### Instrucción A
Traduzca al inglés la siguiente oración de la reseña sobre Oblivion: «Tan solo quedan dos semanas para que su misión finalice y pueda abandonar el desolado lugar que él melancólicamente llama hogar.»
### Instrucción B
Responda, a partir de la reseña sobre Oblivion, a las siguientes preguntas:
(i) ¿En qué año se sitúa la película?
(ii) ¿De qué tipo de nave rescata Jack a la astronauta?
(iii) ¿Qué película se menciona entre paréntesis junto al nombre del director?

### Fragmento proporcionado
────────

Oblivion: el tiempo del olvido

Oblivion se sitúa en el año 2077; años han pasado desde que un ataque extraterrestre obligó a los humanos a abandonar la tierra y establecer colonias en una de las lejanas lunas de Saturno. Jack Harper (Tom Cruise) forma parte de una operación para extraer los últimos recursos vitales disponibles para llevarlos a la nueva colonia humana. Tan solo quedan dos semanas para que su misión finalice y pueda abandonar el desolado lugar que él melancólicamente llama hogar.

Sin embargo, Jack empieza a cuestionar su vida y existencia cuando rescata a una hermosa – y un tanto familiar – astronauta de una derribada nave de la NASA. La llegada de esta extraña mujer desencadena eventos que trascienden la lógica y que llevan a nuestro protagonista a cuestionarse absolutamente todo lo que le rodea.

Con un mundo que se ve cada vez más destruido a medida que distintas e impactantes verdades se descubren, Jack tendrá que luchar para encontrar el verdadero significado de su existencia, de sus superiores, y finalmente, de la humanidad.

CRÍTICA

Oblivion es de esas películas que te llama la atención a buenas y primeras por tres elementos importantes. Primero, su póster de un futuro pos apocalíptico en donde, aparentemente, todo está perdido y destruido y los vestigios de la raza humana son prácticamente nulos. Segundo, un tagline profundo y al hueso como lo es en este caso: earth is a memory worth fighting for (la tierra es un recuerdo por el que vale la pena luchar). Finalmente, la trayectoria de su director, de su equipo de producción y también de sus actores logra generar un poco de expectativa al ver sus vastos éxitos en la taquilla.

La película de Joseph Kosinski (Tron: Legacy) muestra un futuro alterno en dónde el juego de cámara, las asombrosas locaciones, el trabajo de fotografía, la tecnología y otros elementos cautivan el ojo del espectador de cine por su gran calidad y manejo.

────────

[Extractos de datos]
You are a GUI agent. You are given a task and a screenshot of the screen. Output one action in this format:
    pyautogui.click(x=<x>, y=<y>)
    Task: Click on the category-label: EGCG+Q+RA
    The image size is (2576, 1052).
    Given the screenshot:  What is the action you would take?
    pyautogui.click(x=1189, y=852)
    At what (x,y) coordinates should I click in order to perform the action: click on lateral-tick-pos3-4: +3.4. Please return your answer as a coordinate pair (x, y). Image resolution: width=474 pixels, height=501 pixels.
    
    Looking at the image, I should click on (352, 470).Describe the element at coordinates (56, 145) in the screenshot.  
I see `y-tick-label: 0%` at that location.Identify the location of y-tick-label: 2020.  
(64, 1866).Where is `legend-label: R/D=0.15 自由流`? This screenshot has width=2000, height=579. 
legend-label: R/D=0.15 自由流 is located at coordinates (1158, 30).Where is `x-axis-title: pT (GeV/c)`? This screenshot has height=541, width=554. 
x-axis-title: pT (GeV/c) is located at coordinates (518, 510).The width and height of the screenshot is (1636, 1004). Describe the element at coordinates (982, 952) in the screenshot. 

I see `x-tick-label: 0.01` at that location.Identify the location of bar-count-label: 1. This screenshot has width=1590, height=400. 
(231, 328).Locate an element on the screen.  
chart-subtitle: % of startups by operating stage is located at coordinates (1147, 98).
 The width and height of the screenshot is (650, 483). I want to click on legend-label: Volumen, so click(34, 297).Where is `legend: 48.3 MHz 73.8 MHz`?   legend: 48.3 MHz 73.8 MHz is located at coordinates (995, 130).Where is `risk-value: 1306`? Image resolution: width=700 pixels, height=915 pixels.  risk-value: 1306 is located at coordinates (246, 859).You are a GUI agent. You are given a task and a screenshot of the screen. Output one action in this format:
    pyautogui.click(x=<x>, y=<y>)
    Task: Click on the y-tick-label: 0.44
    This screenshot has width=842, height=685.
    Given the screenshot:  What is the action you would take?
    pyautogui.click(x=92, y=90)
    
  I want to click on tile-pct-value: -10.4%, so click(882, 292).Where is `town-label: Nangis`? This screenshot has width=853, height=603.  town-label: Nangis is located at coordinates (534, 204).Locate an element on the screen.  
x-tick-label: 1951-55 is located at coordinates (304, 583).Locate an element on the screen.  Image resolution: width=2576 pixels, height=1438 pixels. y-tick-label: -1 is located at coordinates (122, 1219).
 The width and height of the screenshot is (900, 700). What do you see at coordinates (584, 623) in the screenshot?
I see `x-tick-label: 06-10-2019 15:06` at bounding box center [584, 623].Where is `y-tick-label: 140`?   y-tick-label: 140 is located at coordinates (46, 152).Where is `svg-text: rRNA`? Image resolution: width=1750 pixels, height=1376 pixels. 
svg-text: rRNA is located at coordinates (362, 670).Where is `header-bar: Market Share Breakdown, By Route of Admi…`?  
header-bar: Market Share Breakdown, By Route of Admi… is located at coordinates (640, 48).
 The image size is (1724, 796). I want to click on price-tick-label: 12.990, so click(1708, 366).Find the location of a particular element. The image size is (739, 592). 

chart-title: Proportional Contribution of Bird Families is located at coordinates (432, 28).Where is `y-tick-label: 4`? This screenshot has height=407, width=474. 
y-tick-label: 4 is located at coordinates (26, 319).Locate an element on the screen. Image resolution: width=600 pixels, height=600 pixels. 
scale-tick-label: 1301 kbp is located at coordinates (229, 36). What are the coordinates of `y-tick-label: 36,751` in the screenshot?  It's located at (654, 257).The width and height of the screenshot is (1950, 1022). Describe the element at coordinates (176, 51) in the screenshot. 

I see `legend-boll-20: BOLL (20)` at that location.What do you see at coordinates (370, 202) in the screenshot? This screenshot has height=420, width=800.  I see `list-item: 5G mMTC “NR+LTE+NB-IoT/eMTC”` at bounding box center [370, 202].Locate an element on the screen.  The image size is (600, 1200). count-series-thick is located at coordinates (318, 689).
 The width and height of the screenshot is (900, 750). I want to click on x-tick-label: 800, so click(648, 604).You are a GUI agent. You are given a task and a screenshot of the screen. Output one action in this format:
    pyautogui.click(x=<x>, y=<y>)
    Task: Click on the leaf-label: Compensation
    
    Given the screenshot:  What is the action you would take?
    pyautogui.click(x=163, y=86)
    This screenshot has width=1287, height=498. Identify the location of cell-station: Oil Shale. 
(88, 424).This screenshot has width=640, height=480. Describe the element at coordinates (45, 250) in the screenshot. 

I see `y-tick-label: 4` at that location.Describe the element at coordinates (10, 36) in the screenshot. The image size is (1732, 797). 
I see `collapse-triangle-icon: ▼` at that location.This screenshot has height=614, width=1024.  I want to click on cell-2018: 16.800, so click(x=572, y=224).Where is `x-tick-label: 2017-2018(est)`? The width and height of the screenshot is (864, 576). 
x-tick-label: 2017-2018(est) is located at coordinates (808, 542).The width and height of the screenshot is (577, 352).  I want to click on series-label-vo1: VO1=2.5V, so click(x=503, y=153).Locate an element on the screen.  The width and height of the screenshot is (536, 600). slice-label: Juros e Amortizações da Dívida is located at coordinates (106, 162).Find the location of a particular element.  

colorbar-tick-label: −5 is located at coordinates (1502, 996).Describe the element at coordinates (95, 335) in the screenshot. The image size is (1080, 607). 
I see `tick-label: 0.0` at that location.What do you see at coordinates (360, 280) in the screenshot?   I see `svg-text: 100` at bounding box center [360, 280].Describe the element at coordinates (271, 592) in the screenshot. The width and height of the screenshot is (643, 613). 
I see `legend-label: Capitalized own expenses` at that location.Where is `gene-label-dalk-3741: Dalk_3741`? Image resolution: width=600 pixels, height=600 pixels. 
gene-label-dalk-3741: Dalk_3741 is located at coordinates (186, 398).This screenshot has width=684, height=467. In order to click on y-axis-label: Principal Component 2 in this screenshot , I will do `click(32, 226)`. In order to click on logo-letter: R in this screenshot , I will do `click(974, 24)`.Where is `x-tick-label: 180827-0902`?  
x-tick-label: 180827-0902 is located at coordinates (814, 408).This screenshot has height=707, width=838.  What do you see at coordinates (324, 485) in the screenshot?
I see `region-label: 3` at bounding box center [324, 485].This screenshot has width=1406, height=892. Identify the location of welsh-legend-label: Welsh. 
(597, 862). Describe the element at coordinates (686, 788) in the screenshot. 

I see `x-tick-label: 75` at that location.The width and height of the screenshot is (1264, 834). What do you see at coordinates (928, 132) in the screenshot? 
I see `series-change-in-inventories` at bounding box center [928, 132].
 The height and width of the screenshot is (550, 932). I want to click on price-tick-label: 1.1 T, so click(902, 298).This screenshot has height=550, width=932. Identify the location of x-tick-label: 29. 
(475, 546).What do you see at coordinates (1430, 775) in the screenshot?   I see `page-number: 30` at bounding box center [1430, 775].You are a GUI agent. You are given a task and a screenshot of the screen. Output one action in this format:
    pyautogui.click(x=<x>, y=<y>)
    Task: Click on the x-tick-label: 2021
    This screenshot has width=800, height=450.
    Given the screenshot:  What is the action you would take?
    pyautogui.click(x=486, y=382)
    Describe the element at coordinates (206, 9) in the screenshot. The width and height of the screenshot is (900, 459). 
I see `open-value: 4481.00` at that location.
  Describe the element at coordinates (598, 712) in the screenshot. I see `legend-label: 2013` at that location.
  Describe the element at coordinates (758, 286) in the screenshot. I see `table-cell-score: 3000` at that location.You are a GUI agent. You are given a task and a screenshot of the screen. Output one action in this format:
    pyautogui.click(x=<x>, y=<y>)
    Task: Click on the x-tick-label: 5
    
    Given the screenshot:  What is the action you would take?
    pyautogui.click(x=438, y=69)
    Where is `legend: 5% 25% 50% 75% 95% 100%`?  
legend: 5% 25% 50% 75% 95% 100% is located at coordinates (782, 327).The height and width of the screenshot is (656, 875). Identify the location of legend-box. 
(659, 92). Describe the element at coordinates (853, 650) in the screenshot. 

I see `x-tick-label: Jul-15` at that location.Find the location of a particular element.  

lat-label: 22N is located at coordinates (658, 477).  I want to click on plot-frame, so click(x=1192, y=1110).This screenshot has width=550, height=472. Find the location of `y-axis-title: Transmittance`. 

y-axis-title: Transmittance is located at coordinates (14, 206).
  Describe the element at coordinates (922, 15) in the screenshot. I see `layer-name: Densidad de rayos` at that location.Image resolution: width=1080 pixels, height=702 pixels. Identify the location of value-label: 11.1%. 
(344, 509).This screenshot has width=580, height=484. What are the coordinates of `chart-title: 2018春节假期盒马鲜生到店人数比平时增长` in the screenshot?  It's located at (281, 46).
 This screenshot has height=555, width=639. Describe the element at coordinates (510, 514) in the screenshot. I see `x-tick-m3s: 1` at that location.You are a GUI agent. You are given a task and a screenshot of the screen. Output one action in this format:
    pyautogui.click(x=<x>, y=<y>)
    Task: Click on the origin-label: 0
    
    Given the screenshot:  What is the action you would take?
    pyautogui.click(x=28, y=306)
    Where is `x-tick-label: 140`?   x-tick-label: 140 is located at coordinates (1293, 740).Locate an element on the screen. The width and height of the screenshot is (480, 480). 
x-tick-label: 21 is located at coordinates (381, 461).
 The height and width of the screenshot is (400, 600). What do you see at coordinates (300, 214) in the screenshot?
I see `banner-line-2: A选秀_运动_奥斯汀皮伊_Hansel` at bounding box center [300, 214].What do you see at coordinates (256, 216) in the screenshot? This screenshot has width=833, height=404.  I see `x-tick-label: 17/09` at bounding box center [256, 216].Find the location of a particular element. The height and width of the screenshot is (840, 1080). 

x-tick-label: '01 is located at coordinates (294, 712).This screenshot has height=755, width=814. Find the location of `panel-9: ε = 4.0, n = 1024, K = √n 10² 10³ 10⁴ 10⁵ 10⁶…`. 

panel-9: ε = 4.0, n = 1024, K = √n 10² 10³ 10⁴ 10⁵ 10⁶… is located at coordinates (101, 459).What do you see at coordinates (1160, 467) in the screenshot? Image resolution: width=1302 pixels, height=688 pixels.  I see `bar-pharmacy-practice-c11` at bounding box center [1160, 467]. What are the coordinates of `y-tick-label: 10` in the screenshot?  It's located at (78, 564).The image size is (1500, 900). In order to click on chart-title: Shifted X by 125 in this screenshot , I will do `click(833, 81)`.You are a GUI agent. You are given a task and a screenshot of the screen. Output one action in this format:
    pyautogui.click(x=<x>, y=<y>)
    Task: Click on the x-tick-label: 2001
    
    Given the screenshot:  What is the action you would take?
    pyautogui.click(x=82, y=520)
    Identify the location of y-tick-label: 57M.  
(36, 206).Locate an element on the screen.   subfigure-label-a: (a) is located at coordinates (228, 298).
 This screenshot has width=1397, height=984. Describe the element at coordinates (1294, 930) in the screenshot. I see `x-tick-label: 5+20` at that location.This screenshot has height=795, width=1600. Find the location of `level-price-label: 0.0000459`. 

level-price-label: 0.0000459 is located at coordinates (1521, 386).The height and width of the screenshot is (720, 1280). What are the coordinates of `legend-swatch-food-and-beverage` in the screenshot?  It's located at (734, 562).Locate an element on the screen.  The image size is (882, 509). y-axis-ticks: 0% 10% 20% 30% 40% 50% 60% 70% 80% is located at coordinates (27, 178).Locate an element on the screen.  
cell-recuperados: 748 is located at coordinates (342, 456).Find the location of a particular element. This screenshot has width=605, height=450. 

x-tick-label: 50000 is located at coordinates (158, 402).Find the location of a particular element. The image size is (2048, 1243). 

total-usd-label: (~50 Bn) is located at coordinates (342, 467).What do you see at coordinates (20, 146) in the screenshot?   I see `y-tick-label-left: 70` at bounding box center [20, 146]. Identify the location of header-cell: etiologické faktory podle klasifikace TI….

────────

### Respuesta A
Only two weeks remain until his mission ends and he can leave the desolate place he melancholically calls home.

### Respuesta B
(i) En el año 2077.
(ii) De una nave de la NASA derribada.
(iii) Tron: Legacy.